* **DIRECTIONS**
Where the records below show a line containing "1295x795 pixels. Task: Click", start copying; end with the line containing "Given: Tap the Prøv playlist cover collage", and copy it too.

** LISTED RECORDS follows **

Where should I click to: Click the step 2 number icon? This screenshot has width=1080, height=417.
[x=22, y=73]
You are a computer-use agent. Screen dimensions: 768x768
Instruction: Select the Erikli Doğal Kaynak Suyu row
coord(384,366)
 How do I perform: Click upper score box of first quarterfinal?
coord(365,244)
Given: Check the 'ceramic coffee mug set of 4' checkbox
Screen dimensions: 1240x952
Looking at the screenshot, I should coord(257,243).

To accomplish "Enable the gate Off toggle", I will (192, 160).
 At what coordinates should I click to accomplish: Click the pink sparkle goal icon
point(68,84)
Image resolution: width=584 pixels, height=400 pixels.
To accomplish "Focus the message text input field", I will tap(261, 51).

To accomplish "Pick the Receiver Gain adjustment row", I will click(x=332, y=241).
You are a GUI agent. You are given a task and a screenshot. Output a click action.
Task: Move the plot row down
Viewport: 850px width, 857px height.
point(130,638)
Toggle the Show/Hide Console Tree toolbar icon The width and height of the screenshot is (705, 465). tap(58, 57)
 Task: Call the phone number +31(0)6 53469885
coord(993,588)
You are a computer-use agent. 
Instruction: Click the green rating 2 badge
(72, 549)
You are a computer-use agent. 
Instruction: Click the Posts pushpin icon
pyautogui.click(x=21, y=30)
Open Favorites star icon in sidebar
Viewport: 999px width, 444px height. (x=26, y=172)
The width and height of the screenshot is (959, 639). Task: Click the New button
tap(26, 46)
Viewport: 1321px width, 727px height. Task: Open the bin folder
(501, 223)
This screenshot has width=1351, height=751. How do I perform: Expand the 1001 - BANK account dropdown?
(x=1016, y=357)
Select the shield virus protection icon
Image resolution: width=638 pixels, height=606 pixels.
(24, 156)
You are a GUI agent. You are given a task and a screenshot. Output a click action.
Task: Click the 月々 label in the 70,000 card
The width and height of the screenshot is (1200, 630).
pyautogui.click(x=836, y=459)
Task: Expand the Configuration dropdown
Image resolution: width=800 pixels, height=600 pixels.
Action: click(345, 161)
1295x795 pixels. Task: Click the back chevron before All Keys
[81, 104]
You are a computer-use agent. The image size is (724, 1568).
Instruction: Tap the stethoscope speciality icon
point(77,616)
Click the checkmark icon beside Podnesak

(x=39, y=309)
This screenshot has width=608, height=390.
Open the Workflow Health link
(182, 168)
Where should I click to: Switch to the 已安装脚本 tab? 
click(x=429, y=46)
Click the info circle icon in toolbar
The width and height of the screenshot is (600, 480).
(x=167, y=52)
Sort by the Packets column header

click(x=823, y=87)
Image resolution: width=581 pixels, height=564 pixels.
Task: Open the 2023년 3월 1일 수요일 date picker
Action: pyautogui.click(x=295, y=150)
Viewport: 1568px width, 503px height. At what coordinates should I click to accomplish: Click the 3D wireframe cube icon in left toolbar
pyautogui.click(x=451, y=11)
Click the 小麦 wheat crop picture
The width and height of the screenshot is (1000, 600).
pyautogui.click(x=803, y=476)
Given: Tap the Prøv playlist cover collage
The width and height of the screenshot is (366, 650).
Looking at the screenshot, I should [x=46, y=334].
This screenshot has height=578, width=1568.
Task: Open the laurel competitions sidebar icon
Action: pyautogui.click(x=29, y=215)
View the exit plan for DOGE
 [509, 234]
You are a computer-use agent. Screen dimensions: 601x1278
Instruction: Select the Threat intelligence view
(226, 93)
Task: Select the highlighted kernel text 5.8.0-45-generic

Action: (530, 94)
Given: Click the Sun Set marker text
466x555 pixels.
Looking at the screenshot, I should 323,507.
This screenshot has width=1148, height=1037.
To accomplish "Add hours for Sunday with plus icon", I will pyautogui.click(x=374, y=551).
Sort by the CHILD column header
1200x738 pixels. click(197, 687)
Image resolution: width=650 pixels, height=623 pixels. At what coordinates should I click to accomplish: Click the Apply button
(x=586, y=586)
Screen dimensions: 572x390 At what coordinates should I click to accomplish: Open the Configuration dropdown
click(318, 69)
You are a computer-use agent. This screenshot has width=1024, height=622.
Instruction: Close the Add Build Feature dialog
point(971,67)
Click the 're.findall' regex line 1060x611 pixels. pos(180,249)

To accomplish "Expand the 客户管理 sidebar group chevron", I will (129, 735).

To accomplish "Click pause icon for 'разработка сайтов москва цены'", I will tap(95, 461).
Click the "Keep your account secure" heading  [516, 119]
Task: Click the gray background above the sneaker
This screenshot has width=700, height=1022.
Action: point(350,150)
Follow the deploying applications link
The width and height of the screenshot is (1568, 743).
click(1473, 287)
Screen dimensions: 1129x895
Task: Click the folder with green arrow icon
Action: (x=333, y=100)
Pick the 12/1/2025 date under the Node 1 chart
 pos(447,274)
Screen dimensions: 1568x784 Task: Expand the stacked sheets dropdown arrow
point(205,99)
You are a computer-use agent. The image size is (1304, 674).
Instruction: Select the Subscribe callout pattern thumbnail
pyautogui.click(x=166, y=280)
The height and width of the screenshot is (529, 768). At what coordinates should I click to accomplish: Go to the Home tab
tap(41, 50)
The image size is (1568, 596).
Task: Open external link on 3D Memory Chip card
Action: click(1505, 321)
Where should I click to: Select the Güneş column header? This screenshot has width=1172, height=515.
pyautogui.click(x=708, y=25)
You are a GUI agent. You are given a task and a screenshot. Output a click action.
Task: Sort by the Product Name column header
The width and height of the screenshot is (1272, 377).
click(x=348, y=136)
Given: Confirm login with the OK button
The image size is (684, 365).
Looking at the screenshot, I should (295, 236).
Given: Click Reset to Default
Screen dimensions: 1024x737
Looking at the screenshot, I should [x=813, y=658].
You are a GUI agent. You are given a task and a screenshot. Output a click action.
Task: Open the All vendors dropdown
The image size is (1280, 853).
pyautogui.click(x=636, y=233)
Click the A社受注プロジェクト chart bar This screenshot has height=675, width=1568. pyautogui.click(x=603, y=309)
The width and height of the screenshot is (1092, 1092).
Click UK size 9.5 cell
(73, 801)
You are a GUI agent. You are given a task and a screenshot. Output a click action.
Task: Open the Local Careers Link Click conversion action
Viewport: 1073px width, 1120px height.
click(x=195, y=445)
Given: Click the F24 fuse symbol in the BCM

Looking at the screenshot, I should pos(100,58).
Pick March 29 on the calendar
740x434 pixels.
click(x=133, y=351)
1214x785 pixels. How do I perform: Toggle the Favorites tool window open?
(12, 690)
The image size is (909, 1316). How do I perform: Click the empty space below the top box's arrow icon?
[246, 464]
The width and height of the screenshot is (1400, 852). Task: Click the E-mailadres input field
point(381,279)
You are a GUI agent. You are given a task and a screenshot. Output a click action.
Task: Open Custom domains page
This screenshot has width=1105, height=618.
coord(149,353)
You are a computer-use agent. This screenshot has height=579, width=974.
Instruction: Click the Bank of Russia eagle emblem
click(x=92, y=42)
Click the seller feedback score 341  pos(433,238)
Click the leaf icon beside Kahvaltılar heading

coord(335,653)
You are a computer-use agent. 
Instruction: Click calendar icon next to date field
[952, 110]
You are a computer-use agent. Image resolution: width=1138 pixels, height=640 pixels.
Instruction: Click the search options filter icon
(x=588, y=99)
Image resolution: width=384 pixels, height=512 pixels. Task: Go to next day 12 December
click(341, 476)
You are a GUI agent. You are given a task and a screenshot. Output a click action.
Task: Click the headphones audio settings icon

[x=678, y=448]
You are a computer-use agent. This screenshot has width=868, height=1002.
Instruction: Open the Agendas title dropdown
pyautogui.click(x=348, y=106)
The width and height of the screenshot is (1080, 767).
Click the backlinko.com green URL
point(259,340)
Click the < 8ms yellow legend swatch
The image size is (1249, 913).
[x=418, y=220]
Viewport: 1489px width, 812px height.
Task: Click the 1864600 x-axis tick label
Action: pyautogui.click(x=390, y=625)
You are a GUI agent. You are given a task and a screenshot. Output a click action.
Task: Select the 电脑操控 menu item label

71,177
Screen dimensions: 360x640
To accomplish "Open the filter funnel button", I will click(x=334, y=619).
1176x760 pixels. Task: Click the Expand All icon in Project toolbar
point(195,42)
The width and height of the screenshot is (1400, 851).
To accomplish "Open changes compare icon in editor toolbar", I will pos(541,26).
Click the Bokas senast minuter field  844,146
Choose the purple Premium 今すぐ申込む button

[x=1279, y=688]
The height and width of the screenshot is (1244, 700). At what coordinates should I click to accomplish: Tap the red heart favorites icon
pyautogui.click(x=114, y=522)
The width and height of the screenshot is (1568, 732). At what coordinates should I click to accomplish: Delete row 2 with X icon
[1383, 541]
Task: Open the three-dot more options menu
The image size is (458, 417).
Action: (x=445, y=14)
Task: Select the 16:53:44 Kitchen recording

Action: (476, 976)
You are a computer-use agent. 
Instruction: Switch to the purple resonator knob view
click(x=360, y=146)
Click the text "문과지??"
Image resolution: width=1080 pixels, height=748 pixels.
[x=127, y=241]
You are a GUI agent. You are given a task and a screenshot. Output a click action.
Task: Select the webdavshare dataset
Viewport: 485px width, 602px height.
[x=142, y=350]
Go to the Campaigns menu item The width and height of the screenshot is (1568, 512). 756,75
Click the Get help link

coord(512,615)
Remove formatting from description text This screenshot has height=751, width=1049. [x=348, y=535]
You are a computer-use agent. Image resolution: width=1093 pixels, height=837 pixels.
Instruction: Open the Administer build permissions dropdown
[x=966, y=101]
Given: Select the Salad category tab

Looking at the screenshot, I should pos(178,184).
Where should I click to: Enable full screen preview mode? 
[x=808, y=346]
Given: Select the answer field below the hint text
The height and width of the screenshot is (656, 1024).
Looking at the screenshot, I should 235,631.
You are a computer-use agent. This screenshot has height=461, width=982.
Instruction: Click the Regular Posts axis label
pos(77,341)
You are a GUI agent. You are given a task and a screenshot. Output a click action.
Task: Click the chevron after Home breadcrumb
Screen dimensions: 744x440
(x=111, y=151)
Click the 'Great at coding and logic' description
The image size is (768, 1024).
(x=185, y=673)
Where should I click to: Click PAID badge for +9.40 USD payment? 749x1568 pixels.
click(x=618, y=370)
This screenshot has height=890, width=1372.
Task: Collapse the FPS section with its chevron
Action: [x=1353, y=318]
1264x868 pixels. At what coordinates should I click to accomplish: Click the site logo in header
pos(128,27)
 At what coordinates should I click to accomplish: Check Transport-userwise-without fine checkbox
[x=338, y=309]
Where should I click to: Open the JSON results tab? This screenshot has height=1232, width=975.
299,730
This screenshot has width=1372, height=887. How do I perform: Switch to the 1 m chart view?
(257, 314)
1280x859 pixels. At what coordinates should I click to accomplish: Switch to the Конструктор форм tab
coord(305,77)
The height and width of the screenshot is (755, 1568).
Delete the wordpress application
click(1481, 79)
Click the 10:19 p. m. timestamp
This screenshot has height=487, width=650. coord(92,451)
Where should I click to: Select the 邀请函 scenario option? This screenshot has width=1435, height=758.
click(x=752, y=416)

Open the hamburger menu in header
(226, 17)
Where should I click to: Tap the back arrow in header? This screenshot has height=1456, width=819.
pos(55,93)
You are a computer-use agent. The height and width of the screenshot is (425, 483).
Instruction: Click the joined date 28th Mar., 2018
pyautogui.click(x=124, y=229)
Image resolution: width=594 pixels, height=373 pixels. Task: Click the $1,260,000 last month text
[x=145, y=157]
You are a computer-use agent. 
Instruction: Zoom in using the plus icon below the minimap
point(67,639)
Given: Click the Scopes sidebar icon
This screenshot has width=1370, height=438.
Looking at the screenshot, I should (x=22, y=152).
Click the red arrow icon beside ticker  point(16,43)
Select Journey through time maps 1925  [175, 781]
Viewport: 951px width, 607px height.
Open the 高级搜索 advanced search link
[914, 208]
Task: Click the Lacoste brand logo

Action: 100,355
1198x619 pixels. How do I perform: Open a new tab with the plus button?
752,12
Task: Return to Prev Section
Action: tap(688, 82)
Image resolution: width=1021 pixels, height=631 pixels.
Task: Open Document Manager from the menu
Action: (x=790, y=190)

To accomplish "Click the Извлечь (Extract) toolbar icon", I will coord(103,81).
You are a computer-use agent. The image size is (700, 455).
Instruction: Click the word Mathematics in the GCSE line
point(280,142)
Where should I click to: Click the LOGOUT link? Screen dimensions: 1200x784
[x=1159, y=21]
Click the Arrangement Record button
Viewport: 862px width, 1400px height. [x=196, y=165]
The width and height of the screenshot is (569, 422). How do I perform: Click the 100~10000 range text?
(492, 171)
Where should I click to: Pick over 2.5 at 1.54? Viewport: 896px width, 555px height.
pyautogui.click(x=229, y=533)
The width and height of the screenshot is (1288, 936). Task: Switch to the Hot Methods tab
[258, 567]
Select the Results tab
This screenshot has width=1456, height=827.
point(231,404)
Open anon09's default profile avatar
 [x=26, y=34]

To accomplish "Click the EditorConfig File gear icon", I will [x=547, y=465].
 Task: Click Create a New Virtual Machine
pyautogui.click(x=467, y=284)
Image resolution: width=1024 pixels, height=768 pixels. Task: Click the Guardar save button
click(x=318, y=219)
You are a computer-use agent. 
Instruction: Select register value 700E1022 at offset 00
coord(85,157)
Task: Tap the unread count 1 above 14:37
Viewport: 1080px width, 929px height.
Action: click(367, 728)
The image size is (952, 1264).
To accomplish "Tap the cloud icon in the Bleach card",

** End of LISTED RECORDS **

* **WRITTEN REPLY**
1295x795 pixels. Task: Click the back chevron before All Keys
[81, 104]
You are a computer-use agent. The image size is (724, 1568).
Instruction: Tap the stethoscope speciality icon
point(77,616)
Click the checkmark icon beside Podnesak

(x=39, y=309)
This screenshot has width=608, height=390.
Open the Workflow Health link
(182, 168)
Where should I click to: Switch to the 已安装脚本 tab? 
click(x=429, y=46)
Click the info circle icon in toolbar
The width and height of the screenshot is (600, 480).
(x=167, y=52)
Sort by the Packets column header

click(x=823, y=87)
Image resolution: width=581 pixels, height=564 pixels.
Task: Open the 2023년 3월 1일 수요일 date picker
Action: pyautogui.click(x=295, y=150)
Viewport: 1568px width, 503px height. At what coordinates should I click to accomplish: Click the 3D wireframe cube icon in left toolbar
pyautogui.click(x=451, y=11)
Click the 小麦 wheat crop picture
The width and height of the screenshot is (1000, 600).
pyautogui.click(x=803, y=476)
Given: Tap the Prøv playlist cover collage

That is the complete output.